Mais de deux choses l'une :

  • Les marges de manœuvre d'une entreprise sur ce paramètre sont limitées. En particulier, si l'on vise une baisse en absolu de 5% par an du pilier A, pour avoir un découplage absolu entre pilier A et B, il faut donc (en 1ère approximation) que le paramètre "X%" croisse a minima de 5% par an, ce qui n'est pas une mince affaire.

  • et surtout : ce découplage n'est absolument pas la finalité d'un point de vue climat! Certes, il est intéressant pour une entreprise qui vend des produits bas-carbone (e.g une pompe à chaleur) de chercher à se substituer aux alternatives les plus carbonées (e.g une chaudière à fioul plutôt qu'à gaz), pour maximiser la baisse d'émissions. Mais ça n'est pas ça, la finalité! A nouveau, ce qui importe est que les émissions mondiales baissent de 5% (plus ou moins) par an, pas qu'il y ait un découplage entre pilier A et B (e.g le remplacement d'une chaudière à gaz par une pompe à chaleur peut permettre une baisse suffisante des émissions).


Le problème reste de même nature si l’entreprise ne vend pas un produit fini mais un produit intermédiaire (un isolant ou des travaux de rénovation par exemple) ou un service.

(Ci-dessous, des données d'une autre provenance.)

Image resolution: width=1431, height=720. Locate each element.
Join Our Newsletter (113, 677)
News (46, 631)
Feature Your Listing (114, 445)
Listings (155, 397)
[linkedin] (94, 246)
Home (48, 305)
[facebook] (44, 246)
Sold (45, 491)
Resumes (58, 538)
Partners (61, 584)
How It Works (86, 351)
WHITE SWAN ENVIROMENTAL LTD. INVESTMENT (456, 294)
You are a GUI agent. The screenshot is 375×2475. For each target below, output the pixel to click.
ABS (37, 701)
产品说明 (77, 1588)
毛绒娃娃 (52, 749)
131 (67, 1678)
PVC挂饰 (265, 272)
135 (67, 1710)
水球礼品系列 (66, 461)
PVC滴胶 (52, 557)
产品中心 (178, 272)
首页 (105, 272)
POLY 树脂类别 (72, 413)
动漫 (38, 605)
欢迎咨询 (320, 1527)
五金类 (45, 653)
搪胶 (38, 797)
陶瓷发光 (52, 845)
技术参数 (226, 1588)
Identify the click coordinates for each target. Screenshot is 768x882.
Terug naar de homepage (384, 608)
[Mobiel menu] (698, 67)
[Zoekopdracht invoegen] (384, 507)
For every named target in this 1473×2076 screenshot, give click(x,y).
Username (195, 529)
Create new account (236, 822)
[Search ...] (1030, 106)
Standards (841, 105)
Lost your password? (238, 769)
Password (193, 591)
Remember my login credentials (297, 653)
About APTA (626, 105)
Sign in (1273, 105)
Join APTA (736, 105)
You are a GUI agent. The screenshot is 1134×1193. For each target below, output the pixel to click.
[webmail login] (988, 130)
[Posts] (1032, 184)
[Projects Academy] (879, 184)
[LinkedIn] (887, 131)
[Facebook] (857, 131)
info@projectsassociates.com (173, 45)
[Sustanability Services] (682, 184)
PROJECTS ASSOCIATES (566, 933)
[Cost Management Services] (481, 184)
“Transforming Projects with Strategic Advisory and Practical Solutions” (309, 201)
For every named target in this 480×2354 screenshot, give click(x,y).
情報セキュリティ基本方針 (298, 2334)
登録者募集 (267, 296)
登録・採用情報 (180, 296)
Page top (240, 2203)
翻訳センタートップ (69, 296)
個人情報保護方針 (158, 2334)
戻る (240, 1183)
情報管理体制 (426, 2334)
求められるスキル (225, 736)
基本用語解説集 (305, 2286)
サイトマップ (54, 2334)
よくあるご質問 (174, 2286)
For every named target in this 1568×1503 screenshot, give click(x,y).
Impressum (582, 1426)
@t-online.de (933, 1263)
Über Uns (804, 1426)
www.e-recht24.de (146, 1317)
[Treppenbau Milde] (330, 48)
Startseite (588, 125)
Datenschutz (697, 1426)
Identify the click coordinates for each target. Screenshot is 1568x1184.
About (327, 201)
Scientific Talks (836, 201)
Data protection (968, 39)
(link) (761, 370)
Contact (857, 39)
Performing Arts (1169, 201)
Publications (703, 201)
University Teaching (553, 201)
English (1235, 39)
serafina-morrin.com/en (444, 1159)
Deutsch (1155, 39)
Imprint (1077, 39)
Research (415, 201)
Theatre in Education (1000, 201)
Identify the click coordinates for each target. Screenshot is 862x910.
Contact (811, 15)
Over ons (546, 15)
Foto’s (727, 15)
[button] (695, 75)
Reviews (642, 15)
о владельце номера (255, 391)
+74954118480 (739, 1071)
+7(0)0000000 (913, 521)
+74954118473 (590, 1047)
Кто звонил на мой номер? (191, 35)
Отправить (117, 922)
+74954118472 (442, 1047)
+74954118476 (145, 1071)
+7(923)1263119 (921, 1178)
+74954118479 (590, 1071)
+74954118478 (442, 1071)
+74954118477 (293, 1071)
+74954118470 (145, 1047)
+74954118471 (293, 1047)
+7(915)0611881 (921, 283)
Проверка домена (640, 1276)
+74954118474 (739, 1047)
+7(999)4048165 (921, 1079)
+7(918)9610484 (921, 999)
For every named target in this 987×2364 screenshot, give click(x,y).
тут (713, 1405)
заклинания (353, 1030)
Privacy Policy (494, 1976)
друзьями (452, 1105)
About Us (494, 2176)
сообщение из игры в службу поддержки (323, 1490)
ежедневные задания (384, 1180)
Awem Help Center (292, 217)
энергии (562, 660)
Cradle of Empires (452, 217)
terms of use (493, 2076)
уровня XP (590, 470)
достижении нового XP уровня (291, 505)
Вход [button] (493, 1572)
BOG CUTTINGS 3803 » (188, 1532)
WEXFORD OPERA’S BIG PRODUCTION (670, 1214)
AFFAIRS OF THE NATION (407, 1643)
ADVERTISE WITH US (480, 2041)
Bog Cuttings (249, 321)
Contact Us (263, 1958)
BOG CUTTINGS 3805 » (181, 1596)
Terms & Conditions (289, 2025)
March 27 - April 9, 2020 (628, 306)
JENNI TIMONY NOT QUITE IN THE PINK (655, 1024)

Les émissions évitées seront dans ce cas égales à la différence entre émissions d’un scénario de référence (situation contrefactuelle, par exemple un bâtiment que l’on ne rénove pas) et émissions de la situation avec projet (par exemple, un bâtiment que l’on rénove thermiquement) -qui dans ce cas diffèrent des émissions induites.

Les émissions évitées seront encore proportionnelles à l’activité de l’entreprise : l’incohérence à vouloir simultanément réduire et augmenter deux termes (les émissions induites et évitées) proportionnels à un même troisième terme (l’activité de l’entreprise) persiste.


Soit dit en passant, ce qui précède permet également de mieux comprendre pourquoi cela n’a pas de sens de vouloir soustraire les émissions évitées aux émissions induites : les émissions évitées sont déjà calculées par différence avec les émissions induites (où autrement dit, émissions induites - émissions évitées = 2 * émissions induites - émissions du scénario de référence, ce qui n’a aucun sens).


 

Liens avec la philosophie morale (encore)


On peut je pense sans que cela soit trop tiré par les cheveux faire un parallèle entre ce qui précède et les deux courants principaux de la philosophie morale : le déontologisme et le conséquentialisme.


Plus exactement on peut interpréter la position de NZI (et finalement toutes les autres -SBT, etc., puisque le paradigme reste globalement le même) comme révélatrice d'une oscillation assez fréquente chez les êtres humains (ici portant sur le problème du changement climatique) entre un déontologisme marqué (“toutes les entreprises doivent réduire leurs émissions”, c’est en quelque sorte un devoir moral : “chacun doit faire sa part”) et un conséquentialisme timide qui apparaît dans un second temps, après avoir réalisé que la seule approche déontologique était insuffisante (“et si l’on s’intéressait aux conséquences [positives -souvenez vous, on ne regarde que les conséquences positives] de l’entreprise sur les émissions du système?”).

La thèse centrale de cet article est de dire que l’on ne peut adopter tout à la fois l’une et l’autre des positions : on ne peut être “en même temps” déontologue et conséquentialiste, vouloir à la fois qu’une entreprise réduise ses émissions attribuées et contribue le plus possible à décarboner l’économie (augmente ses émissions évitées).


En somme, on ne peut faire tout à la fois moins et plus : il faut choisir son camp, et à mon sens, le camp du conséquentialisme est largement plus pertinent pour qui cherche à faire en sorte que la décarbonation de nos économies soit la plus rapide et efficace possible.

C’est ce camp du conséquentialisme qui permet de lever les incohérences évoquées ci-dessus.